A refusal isn’t personal and shouldn’t be argued with. If a notary declines, ask what specifically needs to be corrected. Most refusals stem from fixable problems: an expired license, a missing page, or a blank that should have been completed before the appointment.

Fees for Notary Services

Most states set maximum fees that notaries can charge per notarial act, and these caps are often surprisingly low. Across the country, the statutory maximum for a standard in-person acknowledgment or jurat ranges from $2 to $25 per signature. About ten states don’t set a cap at all, leaving the fee to negotiation. Banks that offer free notarization to account holders are absorbing a cost that’s genuinely small to begin with.

Mobile notaries charge the same per-signature fee but add travel charges. Since most states don’t regulate travel fees, the total cost for a mobile visit often runs $75 to $200 depending on distance, time of day, and the number of signatures needed. Remote online notarization fees typically include a per-act charge around $25 plus a platform or technology fee set by the service provider. The convenience premium for mobile and online services is real, but it’s worth it when the alternative is missing a deadline or making a difficult trip.

What Notaries Cannot Do

Notaries verify identity and witness signatures. That’s it. The boundaries matter because overstepping them can invalidate your document or create legal liability for both of you.

  • Give legal advice: A notary cannot tell you which document you need, explain what a contract means, recommend a type of notarization, or help you fill out a form. If you need that kind of guidance, consult an attorney before your appointment.
  • Draft or prepare documents: The notary’s role begins after the document is complete. They cannot write or edit any part of it.
  • Certify vital records: In most states, notaries cannot make certified copies of birth certificates, death certificates, or marriage certificates. Only the issuing government agency can certify those. This is one of the most common misconceptions people have when visiting a notary.
  • Vouch for a document’s legality: The notary seal confirms your identity and that you signed voluntarily. It says nothing about whether the document’s contents are legal, enforceable, or accurate.
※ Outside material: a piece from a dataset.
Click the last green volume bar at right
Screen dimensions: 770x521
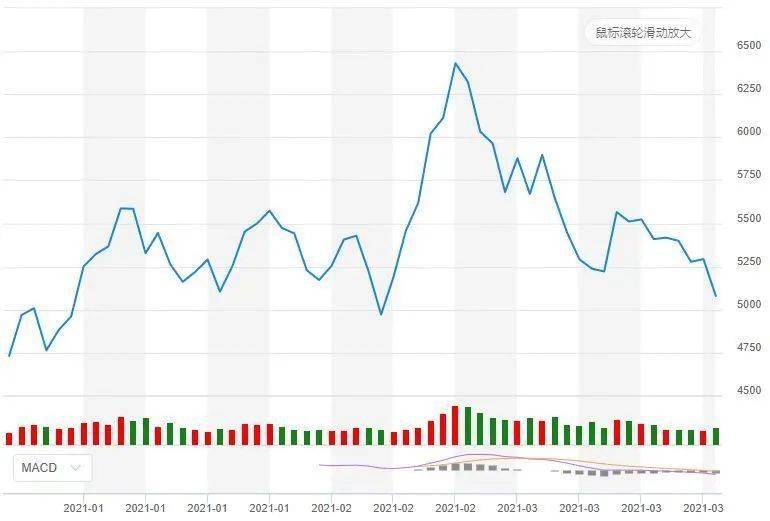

Be especially cautious with anyone advertising “notario” services in immigrant communities. In many Latin American countries, a “notario público” is a high-ranking legal professional similar to an attorney. In the United States, a notary public has no such authority. Anyone who tells you otherwise while charging for legal services they’re not licensed to provide is committing fraud.

Using Notarized Documents Abroad

If you need a notarized document recognized in another country, notarization alone usually isn’t enough. Countries that belong to the 1961 Hague Apostille Convention accept a standardized certificate called an apostille, which authenticates the notary’s signature and commission for international use.

For documents notarized by a state-commissioned notary, you request the apostille from the secretary of state’s office in the state where the notary is commissioned. Processing typically takes a few business days for mail-in requests and can sometimes be done the same day for walk-in requests, with fees around $10 per document. For federal documents, the U.S. Department of State’s Office of Authentications handles apostille certification.4Travel.State.Gov. Preparing a Document for an Apostille Certificate

One critical warning from the State Department: do not get an original federal document notarized before requesting an apostille. Adding a notarization to certain federal documents can actually invalidate them for apostille purposes.4Travel.State.Gov. Preparing a Document for an Apostille Certificate If you’re unsure whether your document needs notarization, an apostille, or both, check with the receiving country’s embassy or consulate before doing anything to the original.